Portföy yatırımlarında, yabancıların reel sektöre olan ilgisi azaldı. İlk 11 ayda bankalar ve reel sektör yurtdışından 13,4 milyar dolar borçlandı.
Euro-dolar paritesindeki sert düşüş Türkiye’nin ihracatına zarar verecek. Merkez Bankası reeskont kredisi limitini daha da artırmalı.
2014’te bütçe açığı yüzde 22,2 artarak 22,7 milyar TL’ye çıktı. Faiz dışı fazla ise yüzde 13,4 azalarak ve hedeften yüzde 45 saparak 27,2 milyar TL’ye indi.”

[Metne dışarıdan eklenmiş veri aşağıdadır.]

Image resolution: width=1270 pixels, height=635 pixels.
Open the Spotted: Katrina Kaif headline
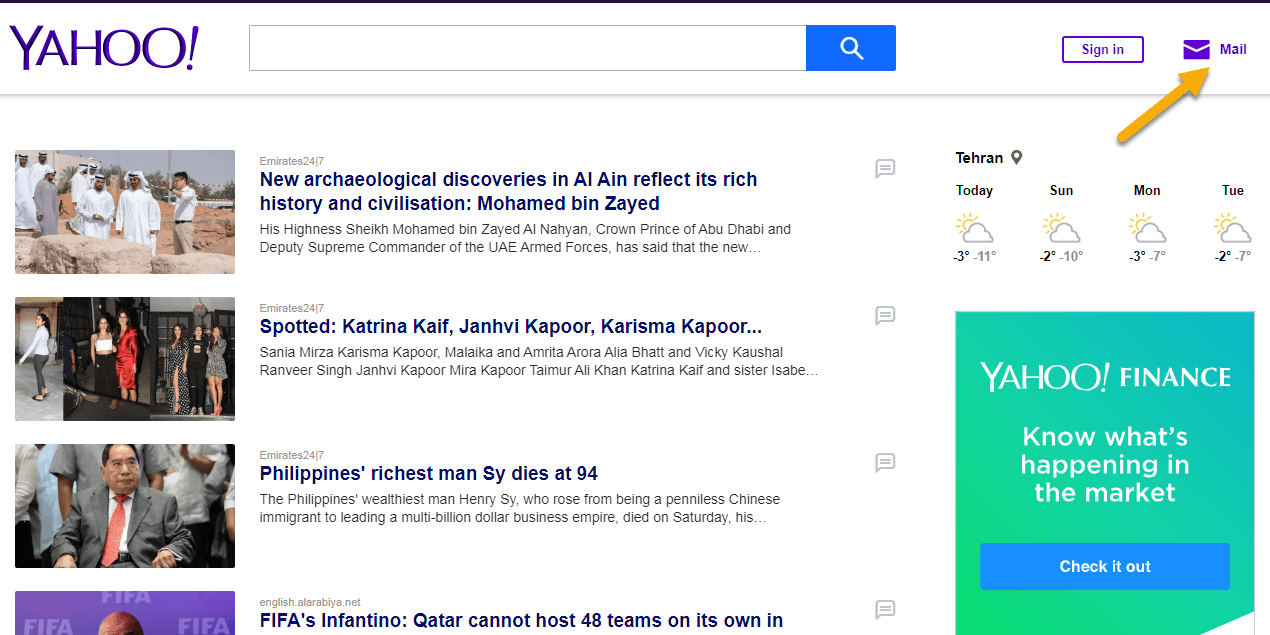point(510,327)
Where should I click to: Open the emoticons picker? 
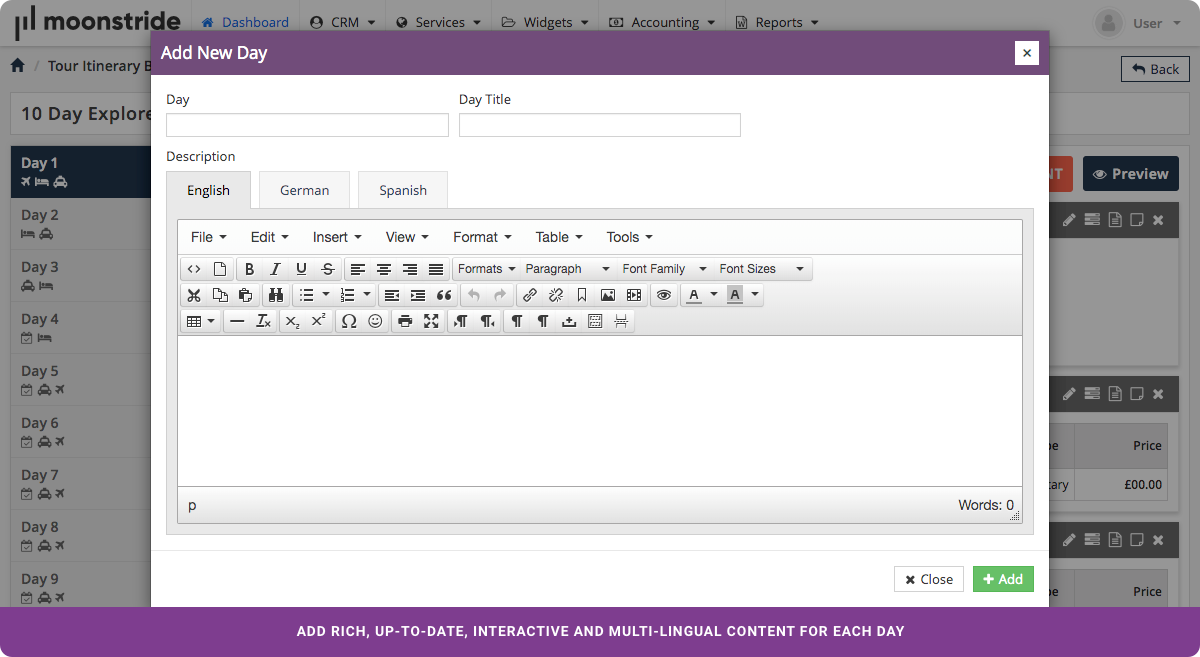tap(375, 321)
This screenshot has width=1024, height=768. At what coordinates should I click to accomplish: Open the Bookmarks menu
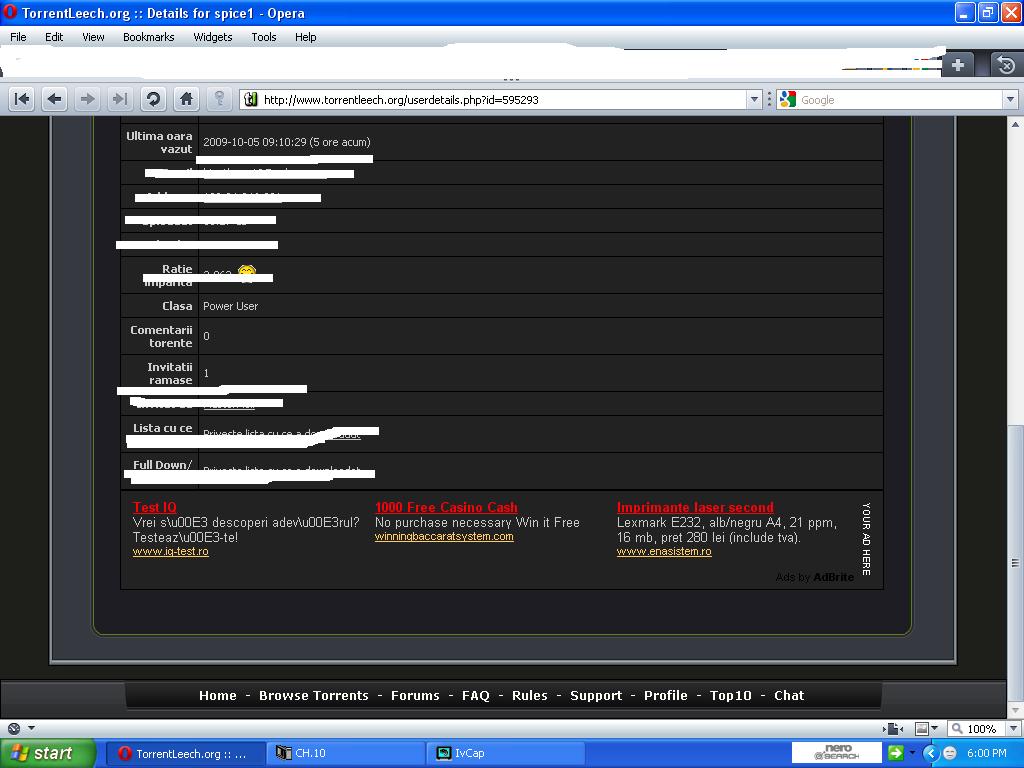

HÜKÜMET, 2014’TE BÜTÇEDE KEMER GEVŞETTİ

2014’te en büyük gider kalemi 162,3 milyar TL’ye varan cari transferler oldu.
Hanehalkı tüketim harcamalarının yüzde 0,4 arttığı 2014’te seçimler nedeniyle mahalli idarelere aktarılan kaynak yüzde 19,7 devletin tüketim harcamaları yüzde 11,8 oranında yükseldi. 2014 yılında en büyük vergi geliri kalemi 389,7 milyar TL ile ÖTV oldu. Gelir vergisi 73,9 milyar TL ile ikinci geldi.

Hükümet 2014’te bütçede kemer gevşetti. Bütçe açığının cari açığa eşlik etmesiyle Türkiye için 2015’te “ikiz açık” riski baş gösterdi. Merkez Bankası’nın 2015 yılsonu enflasyon hedefi yüzde 5,5. 2014’te tüketici enflasyonu yüzde 8,17 düzeyinde gerçekleşerek yüzde 5’lik hedeften saptı. Döviz kuru yükselişi, kuraklık ve Suriyelilerin göçü bunda rol oynadı.